There were 49 households, out of which 24.5% had children under the age of 18 living with them, 59.2% were married couples living together, 8.2% had a female householder with no husband present, and 30.6% were non-families. 28.6% of all households were made up of individuals, and 16.3% had someone living alone who was 65 years of age or older. The average household size was 2.47 and the average family size was 3.00.

In the village, the population was spread out, with 24.0% under the age of 18, 9.1% from 18 to 24, 28.9% from 25 to 44, 24.8% from 45 to 64, and 13.2% who were 65 years of age or older. The median age was 34 years. For every 100 females, there were 98.4 males. For every 100 females age 18 and over, there were 87.8 males.

The median income for a household in the village was $26,875, and the median income for a family was $39,375. Males had a median income of $30,417 versus $20,417 for females.
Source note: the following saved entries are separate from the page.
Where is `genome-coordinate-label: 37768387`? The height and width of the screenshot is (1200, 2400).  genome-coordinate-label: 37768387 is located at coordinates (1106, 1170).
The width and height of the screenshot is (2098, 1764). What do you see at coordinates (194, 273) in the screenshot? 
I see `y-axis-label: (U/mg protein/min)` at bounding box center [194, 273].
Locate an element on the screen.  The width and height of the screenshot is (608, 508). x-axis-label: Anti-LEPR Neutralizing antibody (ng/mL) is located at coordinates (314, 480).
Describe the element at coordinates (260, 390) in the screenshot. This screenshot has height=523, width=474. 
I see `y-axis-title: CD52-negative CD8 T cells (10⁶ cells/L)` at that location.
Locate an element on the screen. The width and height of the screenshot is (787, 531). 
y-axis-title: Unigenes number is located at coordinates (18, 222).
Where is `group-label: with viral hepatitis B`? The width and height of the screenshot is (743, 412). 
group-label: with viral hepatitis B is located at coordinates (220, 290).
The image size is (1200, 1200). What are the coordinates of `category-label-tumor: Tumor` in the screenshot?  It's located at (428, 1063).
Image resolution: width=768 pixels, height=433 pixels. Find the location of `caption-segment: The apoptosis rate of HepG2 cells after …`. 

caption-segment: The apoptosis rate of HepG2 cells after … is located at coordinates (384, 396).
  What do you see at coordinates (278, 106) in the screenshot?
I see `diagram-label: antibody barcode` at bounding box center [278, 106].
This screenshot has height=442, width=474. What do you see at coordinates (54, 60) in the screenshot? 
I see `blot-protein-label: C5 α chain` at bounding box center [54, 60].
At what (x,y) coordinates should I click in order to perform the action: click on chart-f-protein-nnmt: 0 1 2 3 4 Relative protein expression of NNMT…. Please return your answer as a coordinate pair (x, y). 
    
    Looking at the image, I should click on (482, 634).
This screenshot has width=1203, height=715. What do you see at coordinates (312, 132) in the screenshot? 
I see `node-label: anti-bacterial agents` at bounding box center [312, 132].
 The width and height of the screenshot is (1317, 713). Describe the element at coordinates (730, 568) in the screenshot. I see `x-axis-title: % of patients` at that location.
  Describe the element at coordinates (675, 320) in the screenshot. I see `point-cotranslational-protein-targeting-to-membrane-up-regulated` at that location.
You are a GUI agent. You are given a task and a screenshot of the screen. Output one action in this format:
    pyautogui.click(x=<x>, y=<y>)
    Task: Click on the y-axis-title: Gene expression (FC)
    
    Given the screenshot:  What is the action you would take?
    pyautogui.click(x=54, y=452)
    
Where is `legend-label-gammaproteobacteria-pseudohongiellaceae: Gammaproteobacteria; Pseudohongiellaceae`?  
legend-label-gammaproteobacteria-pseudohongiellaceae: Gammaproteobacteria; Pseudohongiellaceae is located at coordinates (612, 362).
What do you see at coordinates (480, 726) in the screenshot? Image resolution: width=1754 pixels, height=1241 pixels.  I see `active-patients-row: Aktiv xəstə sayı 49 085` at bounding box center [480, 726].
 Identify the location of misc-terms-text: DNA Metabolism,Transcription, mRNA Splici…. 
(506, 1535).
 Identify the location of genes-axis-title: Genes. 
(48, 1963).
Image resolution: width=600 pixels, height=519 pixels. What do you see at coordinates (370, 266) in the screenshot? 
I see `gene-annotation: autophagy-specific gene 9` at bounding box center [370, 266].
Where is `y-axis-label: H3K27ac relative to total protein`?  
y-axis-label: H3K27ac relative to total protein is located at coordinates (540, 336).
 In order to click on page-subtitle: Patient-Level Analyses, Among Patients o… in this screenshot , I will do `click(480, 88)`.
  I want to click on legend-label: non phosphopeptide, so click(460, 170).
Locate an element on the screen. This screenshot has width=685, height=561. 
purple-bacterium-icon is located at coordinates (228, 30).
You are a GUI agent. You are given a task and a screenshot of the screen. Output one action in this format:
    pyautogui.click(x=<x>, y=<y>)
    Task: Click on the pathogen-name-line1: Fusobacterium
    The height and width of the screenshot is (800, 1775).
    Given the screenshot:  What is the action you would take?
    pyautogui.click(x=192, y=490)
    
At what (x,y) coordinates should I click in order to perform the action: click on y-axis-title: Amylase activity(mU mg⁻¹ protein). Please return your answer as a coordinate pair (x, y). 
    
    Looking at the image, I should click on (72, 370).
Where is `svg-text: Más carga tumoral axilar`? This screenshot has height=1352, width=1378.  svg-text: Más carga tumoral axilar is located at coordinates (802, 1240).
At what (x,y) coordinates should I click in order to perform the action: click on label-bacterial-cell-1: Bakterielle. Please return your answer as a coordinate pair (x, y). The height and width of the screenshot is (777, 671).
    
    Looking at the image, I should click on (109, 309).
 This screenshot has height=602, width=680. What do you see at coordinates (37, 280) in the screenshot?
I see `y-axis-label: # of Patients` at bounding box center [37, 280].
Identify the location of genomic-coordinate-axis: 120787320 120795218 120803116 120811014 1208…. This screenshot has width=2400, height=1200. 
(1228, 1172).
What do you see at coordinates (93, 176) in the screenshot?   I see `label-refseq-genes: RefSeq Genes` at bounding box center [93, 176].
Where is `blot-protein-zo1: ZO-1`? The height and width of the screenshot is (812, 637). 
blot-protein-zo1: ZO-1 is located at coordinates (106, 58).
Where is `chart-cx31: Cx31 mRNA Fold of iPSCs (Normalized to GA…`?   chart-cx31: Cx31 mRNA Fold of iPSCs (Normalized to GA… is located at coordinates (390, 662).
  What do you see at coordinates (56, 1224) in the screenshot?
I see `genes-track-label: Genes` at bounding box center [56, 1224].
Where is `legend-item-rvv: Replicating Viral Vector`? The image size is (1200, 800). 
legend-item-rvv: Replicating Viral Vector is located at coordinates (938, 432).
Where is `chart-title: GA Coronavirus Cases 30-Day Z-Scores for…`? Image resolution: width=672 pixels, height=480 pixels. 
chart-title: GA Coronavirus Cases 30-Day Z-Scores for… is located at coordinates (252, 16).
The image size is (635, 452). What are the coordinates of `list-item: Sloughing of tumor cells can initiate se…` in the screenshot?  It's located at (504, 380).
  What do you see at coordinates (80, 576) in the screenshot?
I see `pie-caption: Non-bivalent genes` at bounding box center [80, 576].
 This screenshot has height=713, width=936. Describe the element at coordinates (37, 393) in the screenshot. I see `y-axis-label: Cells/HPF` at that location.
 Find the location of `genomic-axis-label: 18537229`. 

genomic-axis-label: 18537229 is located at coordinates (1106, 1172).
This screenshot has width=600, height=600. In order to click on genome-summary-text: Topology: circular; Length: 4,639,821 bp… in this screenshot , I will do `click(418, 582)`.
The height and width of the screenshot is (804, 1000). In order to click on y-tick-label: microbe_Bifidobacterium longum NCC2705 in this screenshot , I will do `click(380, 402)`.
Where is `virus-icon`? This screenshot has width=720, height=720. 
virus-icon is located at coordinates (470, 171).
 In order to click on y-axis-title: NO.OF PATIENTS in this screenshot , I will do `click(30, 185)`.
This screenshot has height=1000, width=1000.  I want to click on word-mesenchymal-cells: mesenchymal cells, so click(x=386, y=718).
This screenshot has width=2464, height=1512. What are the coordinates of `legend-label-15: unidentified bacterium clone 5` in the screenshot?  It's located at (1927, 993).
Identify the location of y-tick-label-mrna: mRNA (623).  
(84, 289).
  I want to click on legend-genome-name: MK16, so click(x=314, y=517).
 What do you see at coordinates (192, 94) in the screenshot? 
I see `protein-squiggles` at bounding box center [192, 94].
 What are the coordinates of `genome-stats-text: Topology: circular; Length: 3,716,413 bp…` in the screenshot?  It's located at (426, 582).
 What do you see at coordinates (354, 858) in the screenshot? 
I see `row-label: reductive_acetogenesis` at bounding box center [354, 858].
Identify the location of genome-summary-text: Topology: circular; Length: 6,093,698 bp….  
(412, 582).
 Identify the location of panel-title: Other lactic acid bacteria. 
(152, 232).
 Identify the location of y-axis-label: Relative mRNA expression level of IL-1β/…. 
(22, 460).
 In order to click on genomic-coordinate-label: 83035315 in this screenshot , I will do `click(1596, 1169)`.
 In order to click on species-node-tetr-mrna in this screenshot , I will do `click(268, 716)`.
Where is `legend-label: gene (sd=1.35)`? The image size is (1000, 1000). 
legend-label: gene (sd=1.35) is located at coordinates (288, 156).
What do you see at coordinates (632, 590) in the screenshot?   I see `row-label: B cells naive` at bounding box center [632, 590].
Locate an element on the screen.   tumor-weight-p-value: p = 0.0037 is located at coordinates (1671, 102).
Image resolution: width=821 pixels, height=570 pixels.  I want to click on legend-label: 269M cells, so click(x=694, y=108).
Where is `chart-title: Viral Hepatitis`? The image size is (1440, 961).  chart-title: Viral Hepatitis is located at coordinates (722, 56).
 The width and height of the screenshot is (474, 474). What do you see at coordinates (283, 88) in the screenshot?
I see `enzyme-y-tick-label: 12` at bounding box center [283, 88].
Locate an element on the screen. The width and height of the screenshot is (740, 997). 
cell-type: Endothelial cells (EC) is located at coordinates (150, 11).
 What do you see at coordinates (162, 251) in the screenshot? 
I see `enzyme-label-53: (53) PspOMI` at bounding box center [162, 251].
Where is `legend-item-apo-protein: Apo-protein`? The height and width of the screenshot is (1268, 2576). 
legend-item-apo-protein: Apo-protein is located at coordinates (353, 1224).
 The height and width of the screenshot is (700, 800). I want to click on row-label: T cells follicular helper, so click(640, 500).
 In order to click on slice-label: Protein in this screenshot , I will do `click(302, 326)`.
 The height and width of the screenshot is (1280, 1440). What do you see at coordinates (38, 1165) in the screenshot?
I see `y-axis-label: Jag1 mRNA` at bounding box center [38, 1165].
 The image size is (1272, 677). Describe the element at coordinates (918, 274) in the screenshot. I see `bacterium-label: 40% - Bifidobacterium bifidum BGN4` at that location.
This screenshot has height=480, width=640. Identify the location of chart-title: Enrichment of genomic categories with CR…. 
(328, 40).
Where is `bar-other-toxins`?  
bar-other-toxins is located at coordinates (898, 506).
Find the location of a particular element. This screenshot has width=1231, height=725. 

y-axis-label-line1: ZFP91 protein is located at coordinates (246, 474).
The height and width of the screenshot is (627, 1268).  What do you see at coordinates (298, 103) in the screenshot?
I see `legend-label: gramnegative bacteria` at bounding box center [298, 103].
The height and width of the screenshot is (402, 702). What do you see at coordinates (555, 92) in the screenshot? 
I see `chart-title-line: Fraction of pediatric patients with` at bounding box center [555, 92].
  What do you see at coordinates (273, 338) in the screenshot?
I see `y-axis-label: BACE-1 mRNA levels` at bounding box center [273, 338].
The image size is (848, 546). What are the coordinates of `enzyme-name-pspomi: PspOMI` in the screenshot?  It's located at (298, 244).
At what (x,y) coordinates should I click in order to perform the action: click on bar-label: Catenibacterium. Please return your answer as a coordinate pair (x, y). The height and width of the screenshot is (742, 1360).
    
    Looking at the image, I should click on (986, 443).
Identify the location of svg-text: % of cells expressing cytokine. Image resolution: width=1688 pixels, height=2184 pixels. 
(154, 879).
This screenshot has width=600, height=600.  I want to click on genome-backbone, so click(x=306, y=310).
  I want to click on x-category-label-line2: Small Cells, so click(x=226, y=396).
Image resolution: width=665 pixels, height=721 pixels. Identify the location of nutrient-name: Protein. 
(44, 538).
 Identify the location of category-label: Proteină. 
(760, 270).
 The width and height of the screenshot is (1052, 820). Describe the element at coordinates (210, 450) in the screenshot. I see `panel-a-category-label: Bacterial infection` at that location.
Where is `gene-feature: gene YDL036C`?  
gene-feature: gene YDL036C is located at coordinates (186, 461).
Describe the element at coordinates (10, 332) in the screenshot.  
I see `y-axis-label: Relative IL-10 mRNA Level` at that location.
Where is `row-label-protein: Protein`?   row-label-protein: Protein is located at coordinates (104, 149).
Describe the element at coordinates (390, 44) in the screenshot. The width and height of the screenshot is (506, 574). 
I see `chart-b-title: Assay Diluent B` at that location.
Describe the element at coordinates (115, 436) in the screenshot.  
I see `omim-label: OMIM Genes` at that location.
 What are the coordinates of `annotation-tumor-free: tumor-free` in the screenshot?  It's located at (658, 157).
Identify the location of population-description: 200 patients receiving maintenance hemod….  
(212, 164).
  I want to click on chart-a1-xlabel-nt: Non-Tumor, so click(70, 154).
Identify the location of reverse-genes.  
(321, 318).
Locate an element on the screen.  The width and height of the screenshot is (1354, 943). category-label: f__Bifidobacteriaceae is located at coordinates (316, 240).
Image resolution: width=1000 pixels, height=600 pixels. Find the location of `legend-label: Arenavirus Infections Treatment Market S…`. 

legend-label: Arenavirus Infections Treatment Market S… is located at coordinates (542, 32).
The per capita income for the village was $11,322. There were 26.3% of families and 27.3% of the population living below the poverty line, including 36.2% of under eighteens and 58.3% of those over 64.

Historical population
| Census | Pop. | Note | %± |
| 1900 | 189 |  | — |
| 1910 | 175 |  | −7.4% |
| 1920 | 155 |  | −11.4% |
| 1930 | 190 |  | 22.6% |
| 1940 | 182 |  | −4.2% |
| 1950 | 134 |  | −26.4% |
| 1960 | 123 |  | −8.2% |
| 1970 | 105 |  | −14.6% |
| 1980 | 102 |  | −2.9% |
| 1990 | 118 |  | 15.7% |
| 2000 | 121 |  | 2.5% |
| 2010 | 110 |  | −9.1% |
| 2020 | 105 |  | −4.5% |
U.S. Decennial Census

==Education==
Slate Springs is served by the Calhoun County School District.

==Notable people==
- J. J. Adams, Mississippi state senator (1908-1912), Slate Springs native
- Fox Conner, United States Army officer, early mentor of Dwight D. Eisenhower
- Anne (Phillips) McMath, wife of Arkansas governor Sid McMath, was born in Slate Springs in 1920.